Let's first consider positive numbers. If a positive number's distance from zero is greater than 3, then the number itself must be larger than 3. For example, the number 4 is 4 units away from zero, and 4 is greater than 3. The number 5 is 5 units away from zero, and 5 is greater than 3. So, any positive number greater than 3 satisfies the condition.

**step3** Identifying negative numbers that satisfy the condition

Next, let's consider negative numbers. If a negative number's distance from zero is greater than 3, then the number must be smaller than -3. For example, the number -4 is 4 units away from zero, and 4 is greater than 3. The number -5 is 5 units away from zero, and 5 is greater than 3. So, any negative number less than -3 satisfies the condition.

**step4** Combining the solutions

Based on the previous steps, the numbers 'x' that satisfy the inequality $$|x|>3$$ are all numbers that are either greater than 3 OR all numbers that are less than -3. The numbers -3 and 3 themselves are not included because the distance must be *strictly* greater than 3, not equal to 3.

**step5** Graphing the solution set on a number line

To graph this solution, we use a number line.

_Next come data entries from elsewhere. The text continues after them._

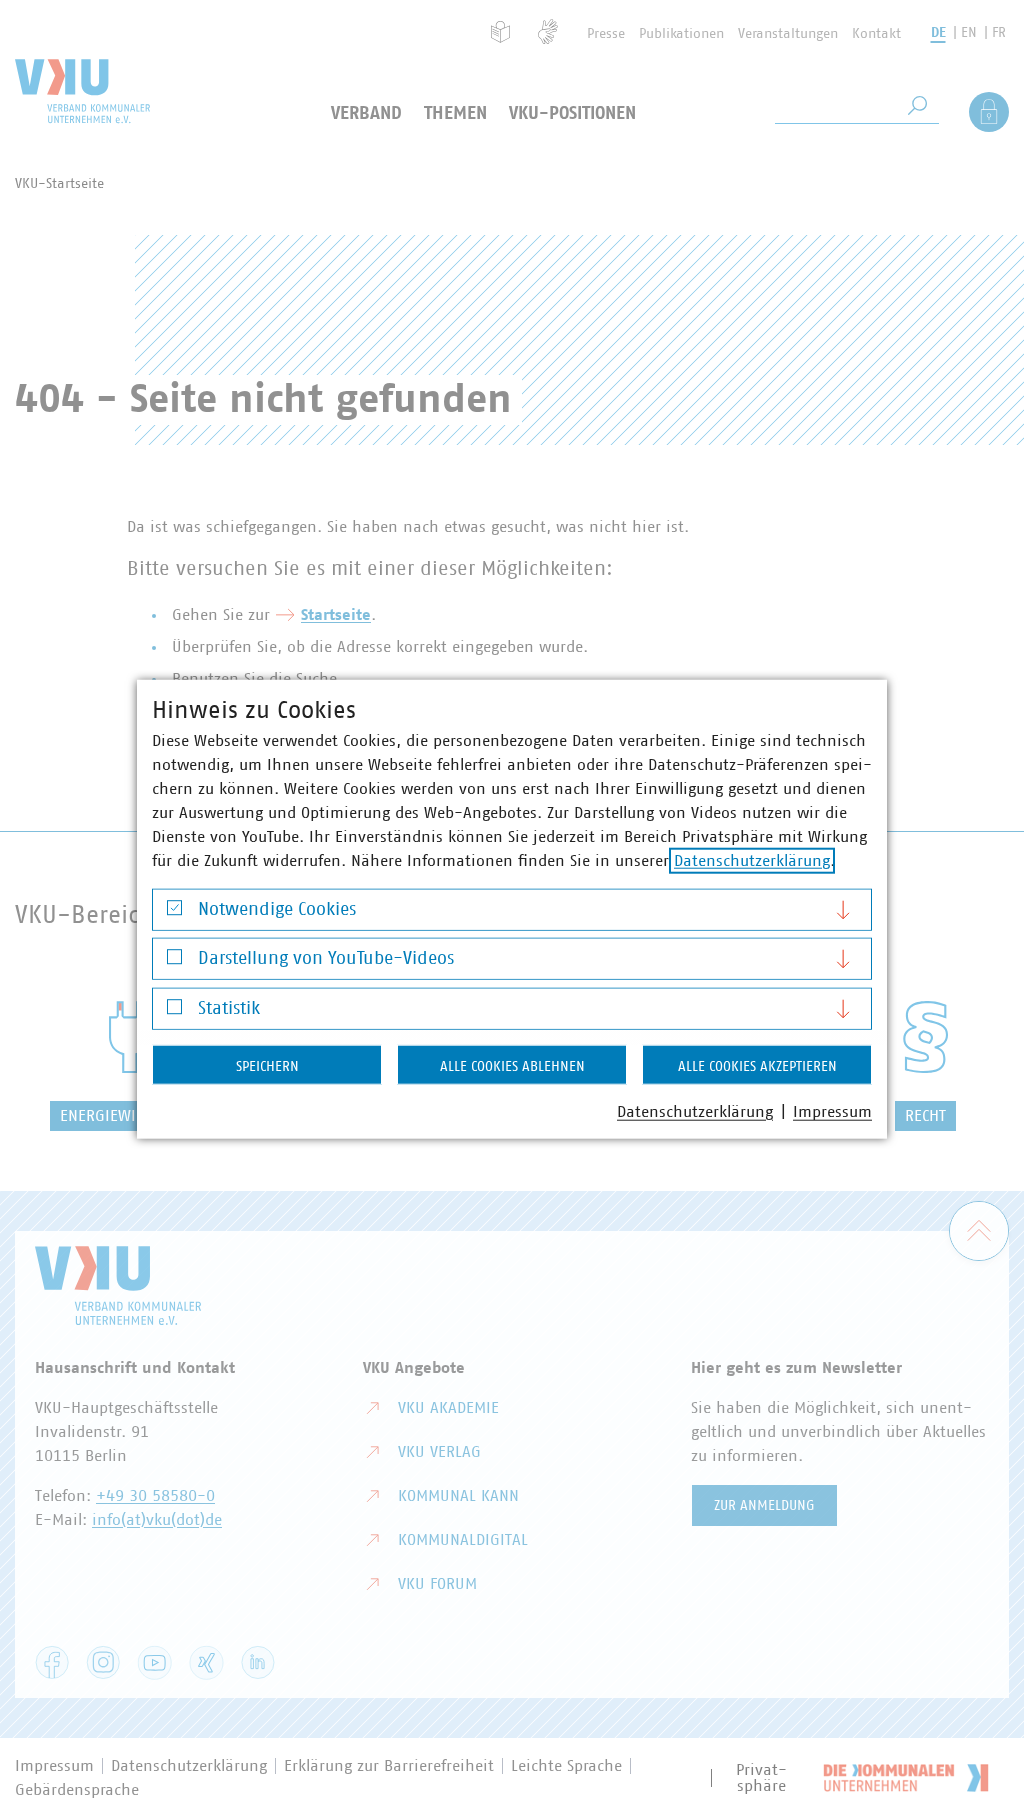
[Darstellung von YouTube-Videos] (174, 961)
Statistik (229, 1008)
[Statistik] (174, 1011)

We mark the values -3 and 3 on the number line. Since the values -3 and 3 are not included in the solution (because $$|x|$$ must be *greater* than 3, not equal to 3), we place an open circle at -3 and an open circle at 3. Then, to show all numbers less than -3, we draw an arrow extending to the left from the open circle at -3. To show all numbers greater than 3, we draw an arrow extending to the right from the open circle at 3. This indicates that all numbers in these shaded regions, excluding the points -3 and 3, are part of the solution.

**step6** Writing the solution using interval notation

Interval notation is a concise way to write down the set of numbers that form the solution.
The set of all numbers less than -3 is represented as $$(-\infty, -3)$$. The parenthesis means that -3 is not included, and $$-\infty$$ signifies that the numbers extend indefinitely in the negative direction.
The set of all numbers greater than 3 is represented as $$(3, \infty)$$. The parenthesis means that 3 is not included, and $$\infty$$ signifies that the numbers extend indefinitely in the positive direction.
Since the solution includes both of these separate ranges of numbers, we connect them using the union symbol ($$\cup$$).
Therefore, the solution in interval notation is $$(-\infty, -3) \cup (3, \infty)$$.